Tara Gray, Nema Bassiri, Neil Kirby, Sotirios Stathakis, Kathryn M. Mayer

Research output: Contribution to journalArticlepeer-review

4 Scopus citations


Monte Carlo N-Particle 6 (MCNP6) is the latest version of Los Alamos National Laboratory's powerful Monte Carlo software designed to compute general photon, neutron, and electron transport using stochastic algorithms. Here we provide a case study of modeling the photon beam of a Varian 600C Clinical Linear Accelerator (linac), which is used to deliver radiation therapy, along with a comparison to experimentally measured beam characteristics.
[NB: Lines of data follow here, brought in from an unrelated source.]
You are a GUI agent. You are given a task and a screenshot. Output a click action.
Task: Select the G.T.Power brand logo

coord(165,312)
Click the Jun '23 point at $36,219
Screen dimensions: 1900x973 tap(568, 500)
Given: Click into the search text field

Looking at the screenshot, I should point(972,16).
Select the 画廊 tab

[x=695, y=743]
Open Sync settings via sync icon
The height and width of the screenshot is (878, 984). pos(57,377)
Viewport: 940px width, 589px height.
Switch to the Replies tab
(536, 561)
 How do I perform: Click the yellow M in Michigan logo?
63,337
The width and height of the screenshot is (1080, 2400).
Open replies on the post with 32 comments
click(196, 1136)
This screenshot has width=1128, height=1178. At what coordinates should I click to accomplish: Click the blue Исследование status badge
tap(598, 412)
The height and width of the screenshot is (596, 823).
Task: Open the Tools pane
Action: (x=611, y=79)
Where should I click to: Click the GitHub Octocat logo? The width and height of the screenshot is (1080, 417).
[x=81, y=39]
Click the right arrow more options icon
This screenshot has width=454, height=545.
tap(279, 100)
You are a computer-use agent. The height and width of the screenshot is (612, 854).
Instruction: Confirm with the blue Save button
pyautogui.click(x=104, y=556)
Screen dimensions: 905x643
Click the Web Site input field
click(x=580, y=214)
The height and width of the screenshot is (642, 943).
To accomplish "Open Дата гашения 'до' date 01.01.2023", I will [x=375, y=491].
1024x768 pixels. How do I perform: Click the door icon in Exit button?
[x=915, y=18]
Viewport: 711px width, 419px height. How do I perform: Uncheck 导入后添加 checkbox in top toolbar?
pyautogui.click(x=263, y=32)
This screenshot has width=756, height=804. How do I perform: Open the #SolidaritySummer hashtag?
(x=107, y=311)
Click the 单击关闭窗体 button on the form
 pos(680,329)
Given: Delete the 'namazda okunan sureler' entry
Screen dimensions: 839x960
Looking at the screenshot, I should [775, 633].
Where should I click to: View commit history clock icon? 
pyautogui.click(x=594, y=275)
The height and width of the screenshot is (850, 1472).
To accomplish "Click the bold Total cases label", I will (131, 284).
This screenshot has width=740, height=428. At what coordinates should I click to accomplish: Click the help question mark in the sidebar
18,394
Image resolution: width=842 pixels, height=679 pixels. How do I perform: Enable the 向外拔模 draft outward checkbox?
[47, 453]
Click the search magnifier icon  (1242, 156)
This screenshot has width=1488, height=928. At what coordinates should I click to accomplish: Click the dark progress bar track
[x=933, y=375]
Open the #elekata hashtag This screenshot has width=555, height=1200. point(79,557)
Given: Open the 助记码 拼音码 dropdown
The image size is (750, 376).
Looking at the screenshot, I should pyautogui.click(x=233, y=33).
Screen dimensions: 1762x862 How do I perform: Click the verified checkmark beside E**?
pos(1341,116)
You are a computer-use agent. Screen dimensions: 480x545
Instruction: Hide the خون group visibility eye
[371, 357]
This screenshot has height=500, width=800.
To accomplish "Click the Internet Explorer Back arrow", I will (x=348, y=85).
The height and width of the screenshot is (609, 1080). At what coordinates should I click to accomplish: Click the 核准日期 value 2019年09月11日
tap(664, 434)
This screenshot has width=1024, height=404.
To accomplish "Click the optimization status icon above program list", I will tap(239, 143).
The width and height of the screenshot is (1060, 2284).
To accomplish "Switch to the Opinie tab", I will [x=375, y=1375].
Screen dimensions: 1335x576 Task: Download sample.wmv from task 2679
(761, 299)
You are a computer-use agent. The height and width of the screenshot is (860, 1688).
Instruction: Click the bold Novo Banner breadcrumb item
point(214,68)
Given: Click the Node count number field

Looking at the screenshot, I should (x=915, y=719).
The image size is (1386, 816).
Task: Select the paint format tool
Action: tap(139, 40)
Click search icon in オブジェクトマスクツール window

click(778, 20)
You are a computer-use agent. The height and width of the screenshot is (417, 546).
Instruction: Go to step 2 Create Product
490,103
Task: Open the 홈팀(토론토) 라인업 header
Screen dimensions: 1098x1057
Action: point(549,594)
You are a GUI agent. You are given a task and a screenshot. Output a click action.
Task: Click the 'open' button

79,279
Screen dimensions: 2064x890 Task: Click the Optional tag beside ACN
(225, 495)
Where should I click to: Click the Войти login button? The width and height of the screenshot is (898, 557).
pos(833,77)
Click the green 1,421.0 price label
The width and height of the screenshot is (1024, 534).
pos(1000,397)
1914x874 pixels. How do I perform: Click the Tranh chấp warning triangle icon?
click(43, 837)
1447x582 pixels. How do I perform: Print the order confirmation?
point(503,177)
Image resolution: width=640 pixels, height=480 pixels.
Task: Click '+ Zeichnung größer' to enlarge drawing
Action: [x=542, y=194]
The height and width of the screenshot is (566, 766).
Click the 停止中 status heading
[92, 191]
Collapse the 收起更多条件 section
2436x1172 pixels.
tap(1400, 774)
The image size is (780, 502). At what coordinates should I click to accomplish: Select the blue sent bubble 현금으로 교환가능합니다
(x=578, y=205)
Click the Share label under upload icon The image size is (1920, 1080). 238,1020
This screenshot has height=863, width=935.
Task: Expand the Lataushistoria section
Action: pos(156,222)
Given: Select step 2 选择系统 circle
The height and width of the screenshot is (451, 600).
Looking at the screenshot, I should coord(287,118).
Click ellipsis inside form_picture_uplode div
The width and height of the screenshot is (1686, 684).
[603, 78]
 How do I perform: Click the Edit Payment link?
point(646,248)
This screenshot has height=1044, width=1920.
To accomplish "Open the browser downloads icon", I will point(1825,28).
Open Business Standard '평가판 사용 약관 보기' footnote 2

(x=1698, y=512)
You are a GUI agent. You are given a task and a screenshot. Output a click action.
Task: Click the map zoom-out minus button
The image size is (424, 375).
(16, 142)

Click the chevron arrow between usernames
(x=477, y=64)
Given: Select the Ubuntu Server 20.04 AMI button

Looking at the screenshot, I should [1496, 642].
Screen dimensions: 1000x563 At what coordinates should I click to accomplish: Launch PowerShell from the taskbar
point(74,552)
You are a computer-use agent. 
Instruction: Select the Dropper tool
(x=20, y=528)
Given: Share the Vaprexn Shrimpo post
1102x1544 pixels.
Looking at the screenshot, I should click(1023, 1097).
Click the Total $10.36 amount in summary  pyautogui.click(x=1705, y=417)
The source definition parameters in MCNP6, including the energy spectrum and angular spectrum of the photons, secondary and tertiary collimators, and a water phantom that tallied dose delivered at different points along the phantom are included. The experimental data for comparison was in the form of a percent depth dose curve as well as crossline and inline beam profiles. Experimental depth dose curve and beam profiles were acquired using a standard 0.125 cc ion chamber within a water phantom. In the computational model, the simulated depth dose curve was computed by tallying the total energy deposited in a stack of vertical slices down the depth of the phantom for percent depth dose curves. The simulated beam profiles were computed in a similar fashion, by tallying the energy deposited in a horizontal row, both in the x- and y-directions of cubic cells located at various depths. For the percent depth dose curve, a mean absolute percentage difference of 1.02%, 1.07%, and 1.94% were calculated for field sizes of 5 × 5 cm2, 10 × 10 cm2 and 20 × 20 cm2, respectively, between the model and experimental measurements were calculated. We present our model as an example to guide other MCNP6 users in the medical physics community to create similar beam models for biomedical dose estimation and research calculations for predicting dose to newly developed phantoms.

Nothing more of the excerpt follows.